Start of Recorded data
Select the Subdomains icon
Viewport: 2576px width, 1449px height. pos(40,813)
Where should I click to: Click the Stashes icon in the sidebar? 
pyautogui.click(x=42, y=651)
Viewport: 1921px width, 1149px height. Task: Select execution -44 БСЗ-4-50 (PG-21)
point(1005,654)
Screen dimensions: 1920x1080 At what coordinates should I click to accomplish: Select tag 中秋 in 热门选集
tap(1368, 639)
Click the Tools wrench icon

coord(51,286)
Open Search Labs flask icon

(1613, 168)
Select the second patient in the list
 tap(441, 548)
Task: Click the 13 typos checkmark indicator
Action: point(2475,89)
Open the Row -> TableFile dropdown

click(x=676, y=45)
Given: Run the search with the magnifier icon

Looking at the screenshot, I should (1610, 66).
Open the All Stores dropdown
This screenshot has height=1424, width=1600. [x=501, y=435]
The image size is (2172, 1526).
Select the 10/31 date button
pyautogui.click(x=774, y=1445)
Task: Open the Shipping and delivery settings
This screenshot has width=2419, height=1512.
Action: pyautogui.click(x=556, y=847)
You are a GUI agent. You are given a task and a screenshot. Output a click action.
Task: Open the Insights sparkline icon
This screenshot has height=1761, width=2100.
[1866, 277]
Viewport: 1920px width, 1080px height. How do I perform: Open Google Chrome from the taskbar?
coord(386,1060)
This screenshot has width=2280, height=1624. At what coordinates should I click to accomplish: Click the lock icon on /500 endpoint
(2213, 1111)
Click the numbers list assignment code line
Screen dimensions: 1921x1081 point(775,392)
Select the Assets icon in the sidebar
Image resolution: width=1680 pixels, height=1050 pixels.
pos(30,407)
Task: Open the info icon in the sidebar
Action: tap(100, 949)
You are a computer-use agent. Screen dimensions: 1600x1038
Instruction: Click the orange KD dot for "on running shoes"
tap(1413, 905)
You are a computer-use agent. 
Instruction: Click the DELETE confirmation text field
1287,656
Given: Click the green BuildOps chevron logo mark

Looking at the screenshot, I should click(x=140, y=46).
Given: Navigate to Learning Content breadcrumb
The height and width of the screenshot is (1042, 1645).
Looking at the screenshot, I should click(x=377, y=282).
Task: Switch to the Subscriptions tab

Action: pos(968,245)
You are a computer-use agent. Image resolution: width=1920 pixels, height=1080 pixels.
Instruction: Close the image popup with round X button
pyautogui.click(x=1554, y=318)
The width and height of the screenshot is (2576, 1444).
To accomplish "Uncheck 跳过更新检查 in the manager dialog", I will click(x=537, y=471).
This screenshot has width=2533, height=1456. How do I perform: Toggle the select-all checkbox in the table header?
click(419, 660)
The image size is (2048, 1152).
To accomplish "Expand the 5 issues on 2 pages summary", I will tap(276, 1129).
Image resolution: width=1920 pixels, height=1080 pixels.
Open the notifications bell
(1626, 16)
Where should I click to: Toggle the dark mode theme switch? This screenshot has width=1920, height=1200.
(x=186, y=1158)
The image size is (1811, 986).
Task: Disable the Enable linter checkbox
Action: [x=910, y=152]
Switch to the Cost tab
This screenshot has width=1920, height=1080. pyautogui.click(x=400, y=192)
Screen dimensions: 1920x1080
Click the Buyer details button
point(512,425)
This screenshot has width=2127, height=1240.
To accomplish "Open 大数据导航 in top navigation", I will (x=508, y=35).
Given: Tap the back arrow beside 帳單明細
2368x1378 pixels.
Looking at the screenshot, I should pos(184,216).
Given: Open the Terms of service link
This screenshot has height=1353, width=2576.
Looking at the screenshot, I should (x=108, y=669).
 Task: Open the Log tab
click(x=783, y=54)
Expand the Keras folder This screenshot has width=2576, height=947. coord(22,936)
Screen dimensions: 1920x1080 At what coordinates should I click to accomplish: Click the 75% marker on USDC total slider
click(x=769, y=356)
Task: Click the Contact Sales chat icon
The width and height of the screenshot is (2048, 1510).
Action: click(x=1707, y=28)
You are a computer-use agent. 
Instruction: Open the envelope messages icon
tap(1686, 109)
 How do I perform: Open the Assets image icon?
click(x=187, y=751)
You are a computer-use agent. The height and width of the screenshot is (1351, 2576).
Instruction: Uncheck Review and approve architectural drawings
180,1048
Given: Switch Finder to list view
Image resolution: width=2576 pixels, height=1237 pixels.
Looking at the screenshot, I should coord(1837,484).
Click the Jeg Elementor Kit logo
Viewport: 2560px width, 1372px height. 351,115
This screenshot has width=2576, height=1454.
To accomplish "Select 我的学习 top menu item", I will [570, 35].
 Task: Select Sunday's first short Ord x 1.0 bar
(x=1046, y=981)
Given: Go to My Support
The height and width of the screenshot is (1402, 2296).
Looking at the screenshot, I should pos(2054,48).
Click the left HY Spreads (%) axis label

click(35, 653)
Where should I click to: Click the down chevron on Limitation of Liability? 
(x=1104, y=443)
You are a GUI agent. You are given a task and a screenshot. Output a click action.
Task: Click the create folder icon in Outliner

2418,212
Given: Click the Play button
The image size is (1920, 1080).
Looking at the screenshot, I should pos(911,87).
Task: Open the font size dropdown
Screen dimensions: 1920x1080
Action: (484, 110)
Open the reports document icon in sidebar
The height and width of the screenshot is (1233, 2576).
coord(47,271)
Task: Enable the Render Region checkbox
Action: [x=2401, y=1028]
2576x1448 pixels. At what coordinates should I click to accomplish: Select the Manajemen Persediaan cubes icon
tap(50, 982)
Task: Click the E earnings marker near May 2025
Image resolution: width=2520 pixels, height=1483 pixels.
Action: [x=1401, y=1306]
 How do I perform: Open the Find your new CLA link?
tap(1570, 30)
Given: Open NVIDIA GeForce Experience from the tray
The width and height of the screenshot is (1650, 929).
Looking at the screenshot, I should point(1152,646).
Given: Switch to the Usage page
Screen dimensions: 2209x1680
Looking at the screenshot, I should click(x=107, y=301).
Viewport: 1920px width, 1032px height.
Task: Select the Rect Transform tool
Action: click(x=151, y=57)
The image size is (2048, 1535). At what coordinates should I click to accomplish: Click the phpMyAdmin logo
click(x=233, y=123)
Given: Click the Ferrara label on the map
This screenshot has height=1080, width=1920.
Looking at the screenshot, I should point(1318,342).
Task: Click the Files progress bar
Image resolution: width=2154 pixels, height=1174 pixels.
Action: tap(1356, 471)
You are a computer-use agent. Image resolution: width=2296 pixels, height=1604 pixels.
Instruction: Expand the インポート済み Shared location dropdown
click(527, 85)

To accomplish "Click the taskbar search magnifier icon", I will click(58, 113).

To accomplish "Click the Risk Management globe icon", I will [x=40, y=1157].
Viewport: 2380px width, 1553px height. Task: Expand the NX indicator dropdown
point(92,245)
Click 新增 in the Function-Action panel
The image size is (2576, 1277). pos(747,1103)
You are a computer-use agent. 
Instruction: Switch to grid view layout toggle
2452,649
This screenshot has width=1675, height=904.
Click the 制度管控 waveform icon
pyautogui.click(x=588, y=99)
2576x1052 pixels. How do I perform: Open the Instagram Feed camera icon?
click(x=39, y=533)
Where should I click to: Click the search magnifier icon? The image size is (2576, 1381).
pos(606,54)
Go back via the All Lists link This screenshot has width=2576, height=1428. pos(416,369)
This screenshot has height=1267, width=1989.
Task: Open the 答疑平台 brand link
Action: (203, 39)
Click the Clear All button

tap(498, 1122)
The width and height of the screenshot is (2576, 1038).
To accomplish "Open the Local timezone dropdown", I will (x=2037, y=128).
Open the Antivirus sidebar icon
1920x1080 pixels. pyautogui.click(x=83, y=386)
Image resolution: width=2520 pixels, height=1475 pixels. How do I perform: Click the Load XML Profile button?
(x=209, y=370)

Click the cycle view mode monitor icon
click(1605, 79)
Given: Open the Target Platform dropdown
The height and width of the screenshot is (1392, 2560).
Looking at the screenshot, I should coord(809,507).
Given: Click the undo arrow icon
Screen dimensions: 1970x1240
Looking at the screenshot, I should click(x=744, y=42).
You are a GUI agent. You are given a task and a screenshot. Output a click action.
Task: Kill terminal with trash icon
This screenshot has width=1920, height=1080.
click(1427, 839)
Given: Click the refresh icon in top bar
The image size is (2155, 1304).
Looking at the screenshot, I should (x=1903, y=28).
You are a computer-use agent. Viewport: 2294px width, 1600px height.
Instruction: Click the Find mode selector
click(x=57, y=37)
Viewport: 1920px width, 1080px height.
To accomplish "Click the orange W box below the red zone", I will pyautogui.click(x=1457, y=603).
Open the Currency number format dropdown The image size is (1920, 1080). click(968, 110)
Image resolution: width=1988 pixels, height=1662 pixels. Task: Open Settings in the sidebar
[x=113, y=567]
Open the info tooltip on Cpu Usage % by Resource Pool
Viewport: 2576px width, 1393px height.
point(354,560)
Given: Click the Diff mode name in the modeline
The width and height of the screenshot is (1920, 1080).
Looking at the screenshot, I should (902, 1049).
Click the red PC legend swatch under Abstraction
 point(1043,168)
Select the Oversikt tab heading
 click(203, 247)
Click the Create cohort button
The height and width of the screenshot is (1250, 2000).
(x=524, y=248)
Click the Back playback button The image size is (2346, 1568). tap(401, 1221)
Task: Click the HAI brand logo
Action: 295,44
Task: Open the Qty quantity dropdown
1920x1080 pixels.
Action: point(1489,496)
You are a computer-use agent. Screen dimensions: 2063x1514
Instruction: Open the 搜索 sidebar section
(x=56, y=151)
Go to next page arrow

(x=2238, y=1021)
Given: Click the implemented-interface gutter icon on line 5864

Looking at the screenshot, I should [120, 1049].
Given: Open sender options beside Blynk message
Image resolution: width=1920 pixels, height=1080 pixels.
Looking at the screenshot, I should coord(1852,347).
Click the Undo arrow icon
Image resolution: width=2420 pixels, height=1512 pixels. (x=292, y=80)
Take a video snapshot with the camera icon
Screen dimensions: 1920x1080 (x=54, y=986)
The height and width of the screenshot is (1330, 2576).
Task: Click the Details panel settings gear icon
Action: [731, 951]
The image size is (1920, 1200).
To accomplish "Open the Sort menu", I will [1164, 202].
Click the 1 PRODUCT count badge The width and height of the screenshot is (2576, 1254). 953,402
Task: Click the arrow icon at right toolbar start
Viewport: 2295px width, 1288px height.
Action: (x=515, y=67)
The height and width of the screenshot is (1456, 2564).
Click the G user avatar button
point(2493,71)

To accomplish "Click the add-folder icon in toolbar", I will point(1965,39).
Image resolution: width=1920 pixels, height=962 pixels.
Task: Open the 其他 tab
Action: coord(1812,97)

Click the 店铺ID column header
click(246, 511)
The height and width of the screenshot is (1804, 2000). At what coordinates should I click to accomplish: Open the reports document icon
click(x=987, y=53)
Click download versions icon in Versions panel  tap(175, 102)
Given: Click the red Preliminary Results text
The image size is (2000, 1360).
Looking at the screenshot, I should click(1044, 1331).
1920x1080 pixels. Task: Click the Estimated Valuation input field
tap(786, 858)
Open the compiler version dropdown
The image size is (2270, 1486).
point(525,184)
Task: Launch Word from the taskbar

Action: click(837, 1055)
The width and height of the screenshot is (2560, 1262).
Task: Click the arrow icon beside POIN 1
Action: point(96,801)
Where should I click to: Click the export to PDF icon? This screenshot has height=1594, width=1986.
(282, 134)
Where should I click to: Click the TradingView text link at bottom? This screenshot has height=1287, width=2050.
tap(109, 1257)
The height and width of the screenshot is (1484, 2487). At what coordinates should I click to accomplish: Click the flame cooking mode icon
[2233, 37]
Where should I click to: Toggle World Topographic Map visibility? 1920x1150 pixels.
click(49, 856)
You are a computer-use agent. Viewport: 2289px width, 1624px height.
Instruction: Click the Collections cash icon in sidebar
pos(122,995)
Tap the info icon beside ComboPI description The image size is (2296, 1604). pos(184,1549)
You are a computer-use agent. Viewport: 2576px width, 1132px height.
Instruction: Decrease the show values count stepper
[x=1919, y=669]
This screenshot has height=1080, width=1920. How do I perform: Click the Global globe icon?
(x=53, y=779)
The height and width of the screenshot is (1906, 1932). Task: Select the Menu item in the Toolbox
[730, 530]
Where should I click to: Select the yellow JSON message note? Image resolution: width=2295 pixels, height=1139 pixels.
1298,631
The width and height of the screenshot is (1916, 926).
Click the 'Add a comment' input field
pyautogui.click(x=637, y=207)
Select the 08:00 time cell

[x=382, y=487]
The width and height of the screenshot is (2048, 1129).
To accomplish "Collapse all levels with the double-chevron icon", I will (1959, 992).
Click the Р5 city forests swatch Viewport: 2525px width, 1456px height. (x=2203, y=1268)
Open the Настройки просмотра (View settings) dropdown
End of Recorded data
> _What you have to do_: Your task is to restate, word for word, the line with "The width and height of the screenshot is (2048, 1129)." and all lines after it, ending with the last line of the data.

> _Solution for this exercise_:
The width and height of the screenshot is (2048, 1129).
To accomplish "Collapse all levels with the double-chevron icon", I will (1959, 992).
Click the Р5 city forests swatch Viewport: 2525px width, 1456px height. (x=2203, y=1268)
Open the Настройки просмотра (View settings) dropdown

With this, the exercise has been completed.